(20c) Centrifugal Fields and Process Intensification – the Role of High Gravity Technologies in PI and Microprocessing | AIChE

(20c) Centrifugal Fields and Process Intensification – the Role of High Gravity Technologies in PI and Microprocessing


Weatherley, L. - Presenter, The University of Kansas

It is often quoted that a large part of process intensification is about the control of fluid mechanics and perhaps there is no area where this is more the case than in systems which exploit centrifugal fields. The criteria of reduction in residence time, control of mixing and shear, energy efficiency, operating and capital cost, temperature control are all strongly influenced by the fluid mechanics.

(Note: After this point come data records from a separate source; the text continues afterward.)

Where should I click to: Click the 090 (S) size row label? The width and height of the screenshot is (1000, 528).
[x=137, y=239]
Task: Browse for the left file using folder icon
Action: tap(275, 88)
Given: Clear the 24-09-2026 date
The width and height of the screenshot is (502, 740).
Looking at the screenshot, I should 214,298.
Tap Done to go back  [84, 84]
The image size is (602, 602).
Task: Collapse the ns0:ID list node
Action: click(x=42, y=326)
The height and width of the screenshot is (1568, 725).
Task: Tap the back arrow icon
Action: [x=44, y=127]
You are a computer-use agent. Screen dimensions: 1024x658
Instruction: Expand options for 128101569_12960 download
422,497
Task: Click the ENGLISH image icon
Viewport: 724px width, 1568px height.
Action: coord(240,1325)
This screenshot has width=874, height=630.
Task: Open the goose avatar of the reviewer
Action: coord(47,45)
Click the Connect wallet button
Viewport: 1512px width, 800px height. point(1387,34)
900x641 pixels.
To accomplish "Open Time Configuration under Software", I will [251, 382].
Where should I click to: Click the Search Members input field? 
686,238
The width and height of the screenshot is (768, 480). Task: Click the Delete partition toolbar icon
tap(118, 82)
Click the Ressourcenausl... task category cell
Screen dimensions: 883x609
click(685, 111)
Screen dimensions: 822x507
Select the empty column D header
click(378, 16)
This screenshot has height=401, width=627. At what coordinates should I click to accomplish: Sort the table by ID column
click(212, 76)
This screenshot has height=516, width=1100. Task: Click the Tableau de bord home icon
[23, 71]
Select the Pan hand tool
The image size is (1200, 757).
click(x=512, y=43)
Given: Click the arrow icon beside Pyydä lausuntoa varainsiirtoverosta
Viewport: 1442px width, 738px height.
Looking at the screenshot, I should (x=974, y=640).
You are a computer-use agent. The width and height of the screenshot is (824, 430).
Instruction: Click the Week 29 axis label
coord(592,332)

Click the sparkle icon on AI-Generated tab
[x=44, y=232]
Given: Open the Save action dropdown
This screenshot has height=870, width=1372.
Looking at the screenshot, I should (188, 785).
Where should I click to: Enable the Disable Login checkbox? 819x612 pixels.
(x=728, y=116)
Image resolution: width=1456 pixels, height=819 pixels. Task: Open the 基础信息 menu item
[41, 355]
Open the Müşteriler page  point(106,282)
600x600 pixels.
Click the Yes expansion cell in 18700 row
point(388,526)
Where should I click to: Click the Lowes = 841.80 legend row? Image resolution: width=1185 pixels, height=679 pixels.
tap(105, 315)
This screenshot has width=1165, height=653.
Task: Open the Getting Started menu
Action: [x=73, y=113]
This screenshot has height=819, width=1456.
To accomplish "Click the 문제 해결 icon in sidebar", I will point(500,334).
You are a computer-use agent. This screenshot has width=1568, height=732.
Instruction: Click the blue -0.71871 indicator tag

With this in view, the paper will place the application of centrifugal field based technologies in their historical context with a brief overview. The application of centrifugal fields for the enhancement of separation and contacting processes in multiphase systems has a long history with developments including various designs of rotary contactors developed for enhanced liquid-liquid extraction such as the Podbielnak Centrifuge and the Wesfalia Decantor extractor. Other examples of the application of high gravity fields include the development of cyclone technology for gas cleaning and for solid liquid separations. These are well established and mature technologies with many well proven applications. In the last several years however the concept of process intensification has been strongly driven by a desire to achieve miniaturization in equipment design, which in turn is driven by the resetting of economic, safety, and environmental goals. Another factor is the closer integration of new green chemistry with equipment innovation to achieve viable manufacturing routes for conversion and separations based on new science.  The paper will summarize some case studies where high gravity and other centrifugal field based techniques have shown promise in this regard.  Secondly some key developments in equipment design with a particular focus on spinning disk technology and related techniques will be reviewed. Finally the importance of simulation techniques in aiding improvements in design and furthering the understanding of the fluid mechanics in rotating equipment will be discussed.